• Exercise requirements:
Reproduce, without any changes, the entries from the line containing "2498x1276 pixels. How" through the line containing "[x=600, y=240]", including both of those lines.

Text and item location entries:
* * * * *

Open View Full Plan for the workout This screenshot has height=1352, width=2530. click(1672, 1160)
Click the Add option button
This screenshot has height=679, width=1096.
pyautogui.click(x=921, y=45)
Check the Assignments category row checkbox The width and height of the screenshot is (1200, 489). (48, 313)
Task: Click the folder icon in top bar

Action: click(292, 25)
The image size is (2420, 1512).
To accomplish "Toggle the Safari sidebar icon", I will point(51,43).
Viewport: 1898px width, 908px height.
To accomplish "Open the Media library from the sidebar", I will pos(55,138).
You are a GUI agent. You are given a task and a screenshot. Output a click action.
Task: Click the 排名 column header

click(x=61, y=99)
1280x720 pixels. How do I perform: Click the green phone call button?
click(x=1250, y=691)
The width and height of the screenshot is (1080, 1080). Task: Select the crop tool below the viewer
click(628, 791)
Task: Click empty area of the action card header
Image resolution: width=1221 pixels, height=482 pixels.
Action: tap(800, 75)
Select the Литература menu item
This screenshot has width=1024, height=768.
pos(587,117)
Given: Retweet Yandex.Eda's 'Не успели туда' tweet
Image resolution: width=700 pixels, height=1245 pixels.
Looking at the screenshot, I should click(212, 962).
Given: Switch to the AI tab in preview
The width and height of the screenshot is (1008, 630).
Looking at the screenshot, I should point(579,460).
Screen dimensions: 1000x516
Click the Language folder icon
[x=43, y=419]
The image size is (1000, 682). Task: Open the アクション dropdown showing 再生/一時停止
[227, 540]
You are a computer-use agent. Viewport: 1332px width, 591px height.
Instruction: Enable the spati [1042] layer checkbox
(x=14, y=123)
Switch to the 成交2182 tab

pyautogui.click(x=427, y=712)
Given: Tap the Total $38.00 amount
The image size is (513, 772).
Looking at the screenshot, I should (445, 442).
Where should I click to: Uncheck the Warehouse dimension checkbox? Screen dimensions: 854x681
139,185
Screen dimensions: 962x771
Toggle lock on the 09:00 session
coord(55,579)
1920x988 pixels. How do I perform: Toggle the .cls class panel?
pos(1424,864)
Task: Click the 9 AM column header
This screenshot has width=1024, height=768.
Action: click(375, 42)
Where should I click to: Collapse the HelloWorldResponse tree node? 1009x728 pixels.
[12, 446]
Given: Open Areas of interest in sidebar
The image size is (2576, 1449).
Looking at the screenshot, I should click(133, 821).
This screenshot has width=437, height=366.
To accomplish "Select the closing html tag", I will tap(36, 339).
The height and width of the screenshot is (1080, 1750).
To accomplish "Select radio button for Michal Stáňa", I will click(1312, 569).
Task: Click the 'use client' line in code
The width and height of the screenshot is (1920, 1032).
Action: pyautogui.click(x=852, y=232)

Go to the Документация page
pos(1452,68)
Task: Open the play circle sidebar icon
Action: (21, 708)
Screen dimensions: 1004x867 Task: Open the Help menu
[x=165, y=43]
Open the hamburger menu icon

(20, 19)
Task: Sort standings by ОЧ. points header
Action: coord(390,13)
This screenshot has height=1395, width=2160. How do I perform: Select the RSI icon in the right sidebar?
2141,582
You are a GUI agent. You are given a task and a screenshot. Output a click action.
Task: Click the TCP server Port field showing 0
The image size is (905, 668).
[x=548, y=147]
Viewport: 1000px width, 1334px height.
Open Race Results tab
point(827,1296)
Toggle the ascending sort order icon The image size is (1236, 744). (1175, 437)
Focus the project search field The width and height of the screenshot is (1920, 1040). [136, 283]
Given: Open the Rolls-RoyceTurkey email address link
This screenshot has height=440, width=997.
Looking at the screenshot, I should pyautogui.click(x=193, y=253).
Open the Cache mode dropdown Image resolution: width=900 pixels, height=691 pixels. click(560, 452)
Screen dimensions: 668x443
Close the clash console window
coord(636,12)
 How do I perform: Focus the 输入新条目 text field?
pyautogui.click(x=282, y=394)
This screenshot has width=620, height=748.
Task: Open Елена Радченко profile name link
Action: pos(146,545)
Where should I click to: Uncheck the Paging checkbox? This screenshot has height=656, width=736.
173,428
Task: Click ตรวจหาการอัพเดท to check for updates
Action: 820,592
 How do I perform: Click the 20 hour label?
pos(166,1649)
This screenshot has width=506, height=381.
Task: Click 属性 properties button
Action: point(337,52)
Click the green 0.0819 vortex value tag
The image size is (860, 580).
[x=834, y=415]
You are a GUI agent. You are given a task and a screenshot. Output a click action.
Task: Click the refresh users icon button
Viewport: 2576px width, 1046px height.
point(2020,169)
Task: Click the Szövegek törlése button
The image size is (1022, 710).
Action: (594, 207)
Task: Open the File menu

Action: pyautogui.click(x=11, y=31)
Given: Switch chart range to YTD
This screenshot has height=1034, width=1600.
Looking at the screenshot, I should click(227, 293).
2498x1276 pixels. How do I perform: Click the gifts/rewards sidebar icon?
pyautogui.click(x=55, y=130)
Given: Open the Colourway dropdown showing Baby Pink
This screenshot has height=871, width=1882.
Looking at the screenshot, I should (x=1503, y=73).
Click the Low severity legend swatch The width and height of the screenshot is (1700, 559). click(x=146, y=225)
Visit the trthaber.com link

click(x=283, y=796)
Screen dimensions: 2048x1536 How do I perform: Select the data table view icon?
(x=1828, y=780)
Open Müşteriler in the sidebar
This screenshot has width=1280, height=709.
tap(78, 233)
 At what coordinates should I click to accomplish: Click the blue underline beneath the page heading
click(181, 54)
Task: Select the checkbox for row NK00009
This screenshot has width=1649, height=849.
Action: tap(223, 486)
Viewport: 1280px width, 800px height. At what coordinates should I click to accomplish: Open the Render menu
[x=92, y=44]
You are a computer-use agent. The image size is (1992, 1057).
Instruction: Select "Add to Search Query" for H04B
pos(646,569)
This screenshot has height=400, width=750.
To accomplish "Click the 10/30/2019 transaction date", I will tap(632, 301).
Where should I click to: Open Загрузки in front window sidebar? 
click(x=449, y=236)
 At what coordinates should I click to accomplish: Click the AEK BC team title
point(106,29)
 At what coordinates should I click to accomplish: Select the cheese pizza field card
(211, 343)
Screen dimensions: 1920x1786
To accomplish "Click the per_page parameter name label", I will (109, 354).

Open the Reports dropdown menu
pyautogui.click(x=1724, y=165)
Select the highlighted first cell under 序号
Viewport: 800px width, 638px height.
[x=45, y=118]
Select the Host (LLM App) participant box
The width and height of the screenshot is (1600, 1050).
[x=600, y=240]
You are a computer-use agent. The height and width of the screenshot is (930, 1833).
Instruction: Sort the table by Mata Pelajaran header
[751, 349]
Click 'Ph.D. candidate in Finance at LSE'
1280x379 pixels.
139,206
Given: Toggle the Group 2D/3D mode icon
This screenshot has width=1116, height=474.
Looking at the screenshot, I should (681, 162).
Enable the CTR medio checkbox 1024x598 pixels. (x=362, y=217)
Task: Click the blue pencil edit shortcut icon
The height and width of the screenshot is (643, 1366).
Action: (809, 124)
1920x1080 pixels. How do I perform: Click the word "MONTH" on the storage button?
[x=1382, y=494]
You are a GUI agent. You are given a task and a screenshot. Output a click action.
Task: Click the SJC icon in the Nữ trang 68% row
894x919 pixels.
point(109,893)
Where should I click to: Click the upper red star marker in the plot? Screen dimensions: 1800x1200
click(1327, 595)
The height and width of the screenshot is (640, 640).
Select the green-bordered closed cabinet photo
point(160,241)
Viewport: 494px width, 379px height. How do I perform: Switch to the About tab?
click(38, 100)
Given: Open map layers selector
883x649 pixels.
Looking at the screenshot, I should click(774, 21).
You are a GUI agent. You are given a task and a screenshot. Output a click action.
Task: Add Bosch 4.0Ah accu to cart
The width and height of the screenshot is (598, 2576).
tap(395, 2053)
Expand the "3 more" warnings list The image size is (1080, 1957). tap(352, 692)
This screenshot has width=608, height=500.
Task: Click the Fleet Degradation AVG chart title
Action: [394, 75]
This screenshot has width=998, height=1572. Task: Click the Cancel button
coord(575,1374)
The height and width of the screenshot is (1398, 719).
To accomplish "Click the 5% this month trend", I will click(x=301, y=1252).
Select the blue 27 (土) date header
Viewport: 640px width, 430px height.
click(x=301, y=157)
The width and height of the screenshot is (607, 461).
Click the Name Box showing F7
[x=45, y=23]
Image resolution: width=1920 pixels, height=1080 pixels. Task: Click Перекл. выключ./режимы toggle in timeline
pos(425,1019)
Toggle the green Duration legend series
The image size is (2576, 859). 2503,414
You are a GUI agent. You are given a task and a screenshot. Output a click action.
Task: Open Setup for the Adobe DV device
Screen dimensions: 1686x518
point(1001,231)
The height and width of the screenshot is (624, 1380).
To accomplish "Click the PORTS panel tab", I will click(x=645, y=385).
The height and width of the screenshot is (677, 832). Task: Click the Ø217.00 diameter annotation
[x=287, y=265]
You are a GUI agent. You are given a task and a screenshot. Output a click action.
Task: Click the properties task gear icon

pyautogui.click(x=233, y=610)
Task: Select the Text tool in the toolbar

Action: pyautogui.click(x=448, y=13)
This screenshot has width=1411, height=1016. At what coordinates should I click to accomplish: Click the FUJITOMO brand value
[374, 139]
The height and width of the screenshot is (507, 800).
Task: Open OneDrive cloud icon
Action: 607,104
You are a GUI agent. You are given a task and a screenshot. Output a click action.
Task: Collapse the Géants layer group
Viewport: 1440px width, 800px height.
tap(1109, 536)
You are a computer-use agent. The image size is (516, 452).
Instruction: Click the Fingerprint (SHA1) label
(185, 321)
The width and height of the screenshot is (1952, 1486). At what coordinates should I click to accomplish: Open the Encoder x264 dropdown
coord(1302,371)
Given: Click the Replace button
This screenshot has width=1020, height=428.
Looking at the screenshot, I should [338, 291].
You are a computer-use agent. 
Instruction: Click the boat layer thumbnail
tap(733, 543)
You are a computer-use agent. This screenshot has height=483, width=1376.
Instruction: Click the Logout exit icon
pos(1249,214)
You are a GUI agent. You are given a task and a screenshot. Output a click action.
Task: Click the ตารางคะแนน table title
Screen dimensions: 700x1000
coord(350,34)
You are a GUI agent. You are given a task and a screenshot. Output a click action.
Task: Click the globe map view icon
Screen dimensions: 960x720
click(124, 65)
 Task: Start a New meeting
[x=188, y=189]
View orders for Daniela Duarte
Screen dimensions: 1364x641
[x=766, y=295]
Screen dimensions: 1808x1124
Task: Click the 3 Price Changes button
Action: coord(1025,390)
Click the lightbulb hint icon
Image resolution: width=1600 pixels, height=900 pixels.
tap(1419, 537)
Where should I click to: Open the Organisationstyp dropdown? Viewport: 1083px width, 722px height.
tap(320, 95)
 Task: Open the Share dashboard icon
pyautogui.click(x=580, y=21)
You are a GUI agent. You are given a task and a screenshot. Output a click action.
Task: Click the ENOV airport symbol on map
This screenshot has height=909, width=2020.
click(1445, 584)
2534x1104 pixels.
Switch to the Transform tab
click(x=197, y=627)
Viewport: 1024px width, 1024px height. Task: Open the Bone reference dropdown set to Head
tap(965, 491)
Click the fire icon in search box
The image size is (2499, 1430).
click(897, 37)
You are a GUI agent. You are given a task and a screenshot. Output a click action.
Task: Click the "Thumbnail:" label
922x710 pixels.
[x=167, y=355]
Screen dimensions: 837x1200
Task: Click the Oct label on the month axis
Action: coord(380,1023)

* * * * *

• Answer to the task:
2498x1276 pixels. How do I perform: Click the gifts/rewards sidebar icon?
pyautogui.click(x=55, y=130)
Given: Open the Colourway dropdown showing Baby Pink
This screenshot has height=871, width=1882.
Looking at the screenshot, I should (x=1503, y=73).
Click the Low severity legend swatch The width and height of the screenshot is (1700, 559). click(x=146, y=225)
Visit the trthaber.com link

click(x=283, y=796)
Screen dimensions: 2048x1536 How do I perform: Select the data table view icon?
(x=1828, y=780)
Open Müşteriler in the sidebar
This screenshot has width=1280, height=709.
tap(78, 233)
 At what coordinates should I click to accomplish: Click the blue underline beneath the page heading
click(181, 54)
Task: Select the checkbox for row NK00009
This screenshot has width=1649, height=849.
Action: tap(223, 486)
Viewport: 1280px width, 800px height. At what coordinates should I click to accomplish: Open the Render menu
[x=92, y=44]
You are a computer-use agent. The image size is (1992, 1057).
Instruction: Select "Add to Search Query" for H04B
pos(646,569)
This screenshot has height=400, width=750.
To accomplish "Click the 10/30/2019 transaction date", I will tap(632, 301).
Where should I click to: Open Загрузки in front window sidebar? 
click(x=449, y=236)
 At what coordinates should I click to accomplish: Click the AEK BC team title
point(106,29)
 At what coordinates should I click to accomplish: Select the cheese pizza field card
(211, 343)
Screen dimensions: 1920x1786
To accomplish "Click the per_page parameter name label", I will (109, 354).

Open the Reports dropdown menu
pyautogui.click(x=1724, y=165)
Select the highlighted first cell under 序号
Viewport: 800px width, 638px height.
[x=45, y=118]
Select the Host (LLM App) participant box
The width and height of the screenshot is (1600, 1050).
[x=600, y=240]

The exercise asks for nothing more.